2. Paid Testimonials
If you’ve ever watched late late late night T.V., you know how important paid testimonials used to be to the marketing industry. Once upon a time, every medium from T.V. to news papers played fast and loose with paid reviews, and it was an expected marketing technique to compensate “regular” people to endorse a product. But these days, that kind of thinking is incredibly dangerous, and can backfire if employed to market your restaurant. In the new digital era, paid testimonials are straight up obsolete for several unavoidable reasons.
First, the most important review platforms in the digital era are all crowd-sourced, and these kinds of platforms are almost impossible to trick with paid testimonials. Major online review conglomerates are so easy to access, that the truth will come out, above and beyond anything a paid reviewer could contribute. Unless you have the budget to hire hundreds of individuals to write reviews, popular opinion will take over, and your paid testimonials will get drowned out by authentic customer opinions. Plus, consumers in the digital age are great at spotting scams and tricks, and your paid testimonials would probably go noticed if you tried to use them. So skip the paid reviews, unless you don’t care about your restaurant’s reputation and have a lot of money to waste on obsolete marketing strategies.

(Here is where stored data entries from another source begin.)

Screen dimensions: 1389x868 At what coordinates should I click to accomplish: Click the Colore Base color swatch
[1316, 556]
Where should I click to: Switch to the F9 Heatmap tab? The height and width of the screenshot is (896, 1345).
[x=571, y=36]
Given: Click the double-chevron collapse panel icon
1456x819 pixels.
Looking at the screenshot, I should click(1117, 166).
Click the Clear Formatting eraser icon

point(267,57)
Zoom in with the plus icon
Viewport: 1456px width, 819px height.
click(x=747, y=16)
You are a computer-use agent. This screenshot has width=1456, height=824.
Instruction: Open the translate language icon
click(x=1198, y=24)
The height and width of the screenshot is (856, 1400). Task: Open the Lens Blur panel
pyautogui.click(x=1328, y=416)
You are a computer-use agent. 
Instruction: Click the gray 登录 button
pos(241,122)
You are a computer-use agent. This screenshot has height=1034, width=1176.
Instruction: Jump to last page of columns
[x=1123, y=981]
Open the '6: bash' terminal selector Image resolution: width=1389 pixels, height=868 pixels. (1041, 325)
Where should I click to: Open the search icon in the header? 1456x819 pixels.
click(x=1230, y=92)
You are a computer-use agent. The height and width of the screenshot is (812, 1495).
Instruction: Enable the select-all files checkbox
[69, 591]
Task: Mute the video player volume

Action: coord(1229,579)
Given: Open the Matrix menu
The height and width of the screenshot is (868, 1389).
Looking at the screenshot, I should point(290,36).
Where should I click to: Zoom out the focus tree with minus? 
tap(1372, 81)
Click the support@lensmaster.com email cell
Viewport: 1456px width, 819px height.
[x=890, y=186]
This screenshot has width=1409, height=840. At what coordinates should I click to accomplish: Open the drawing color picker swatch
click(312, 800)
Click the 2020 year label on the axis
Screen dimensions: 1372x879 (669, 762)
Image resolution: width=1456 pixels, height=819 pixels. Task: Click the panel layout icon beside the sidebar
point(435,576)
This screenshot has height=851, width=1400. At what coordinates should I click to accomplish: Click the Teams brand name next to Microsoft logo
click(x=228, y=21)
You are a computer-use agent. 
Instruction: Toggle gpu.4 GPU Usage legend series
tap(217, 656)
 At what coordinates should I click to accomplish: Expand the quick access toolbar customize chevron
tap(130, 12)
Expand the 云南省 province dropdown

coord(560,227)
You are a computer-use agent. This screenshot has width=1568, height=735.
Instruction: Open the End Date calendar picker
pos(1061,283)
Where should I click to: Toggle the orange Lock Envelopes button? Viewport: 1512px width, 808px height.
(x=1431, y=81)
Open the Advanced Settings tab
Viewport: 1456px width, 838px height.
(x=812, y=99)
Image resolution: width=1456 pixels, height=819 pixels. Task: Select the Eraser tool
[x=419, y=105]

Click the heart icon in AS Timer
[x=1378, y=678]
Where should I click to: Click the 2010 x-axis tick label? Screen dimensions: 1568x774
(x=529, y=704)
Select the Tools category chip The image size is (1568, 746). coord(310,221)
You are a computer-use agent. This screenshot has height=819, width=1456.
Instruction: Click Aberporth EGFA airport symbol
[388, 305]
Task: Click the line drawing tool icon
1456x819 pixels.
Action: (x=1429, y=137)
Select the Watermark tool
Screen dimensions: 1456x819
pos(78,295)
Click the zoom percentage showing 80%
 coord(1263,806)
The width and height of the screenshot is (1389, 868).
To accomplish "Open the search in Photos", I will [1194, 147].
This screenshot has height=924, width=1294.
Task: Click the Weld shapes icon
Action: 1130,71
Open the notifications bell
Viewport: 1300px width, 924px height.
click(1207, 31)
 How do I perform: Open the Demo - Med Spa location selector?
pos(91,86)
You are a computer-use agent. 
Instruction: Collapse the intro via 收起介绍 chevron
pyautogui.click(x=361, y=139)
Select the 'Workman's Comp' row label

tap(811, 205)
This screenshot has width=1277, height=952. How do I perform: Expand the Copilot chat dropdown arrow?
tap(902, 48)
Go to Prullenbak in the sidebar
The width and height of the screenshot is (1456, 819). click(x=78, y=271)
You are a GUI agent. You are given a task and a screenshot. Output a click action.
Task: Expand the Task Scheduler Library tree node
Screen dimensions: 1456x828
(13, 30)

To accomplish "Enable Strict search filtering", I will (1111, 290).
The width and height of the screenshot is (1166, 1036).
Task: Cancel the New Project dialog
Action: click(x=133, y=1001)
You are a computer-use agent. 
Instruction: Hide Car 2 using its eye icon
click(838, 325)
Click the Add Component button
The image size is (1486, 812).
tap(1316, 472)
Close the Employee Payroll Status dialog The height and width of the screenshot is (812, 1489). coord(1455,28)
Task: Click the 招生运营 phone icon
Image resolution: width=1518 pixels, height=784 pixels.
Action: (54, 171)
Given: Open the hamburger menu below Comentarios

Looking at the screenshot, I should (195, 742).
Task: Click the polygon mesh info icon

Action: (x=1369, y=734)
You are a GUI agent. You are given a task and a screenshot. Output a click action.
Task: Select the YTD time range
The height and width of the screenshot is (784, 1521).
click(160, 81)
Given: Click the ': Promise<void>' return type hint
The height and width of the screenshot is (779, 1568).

3. Doing Everything In House
While it’s almost unimaginable these days, big firms and businesses once managed all of their advertising with in house teams. Business school graduates cooked up advertising schemes for proprietary products, and everything got done under one roof. And smart restaurant owners would adopt these techniques, handing all of their marketing efforts themselves or hiring one consultant to take care of all of the advertising needs for their business. But if you are a restaurant owner still thinking like this, you are working off of some very obsolete marketing logic.
In the digital age, it’s easier than ever to outsource some of the more specialized marketing needs of your restaurant to any number of small and medium sized firms. You don’t have to be an expert in email marketing to send great emails to your lists: just hire someone talented and cheap to write your email newsletters for you. Even if you can’t afford to outsource anything, there are lots of free website plug-ins and online applications that make some of the hard parts of marketing like SEO and social media a whole lot easier. Trying to conquer everything by yourself, without relying on the help of outsiders and getting resourceful with where you look for answers, is one of the most obsolete marketing techniques that you can employ as a restaurant owner. Ditch this kind of thinking, and the other obsolete marketing techniques above, and your restaurant will find new success.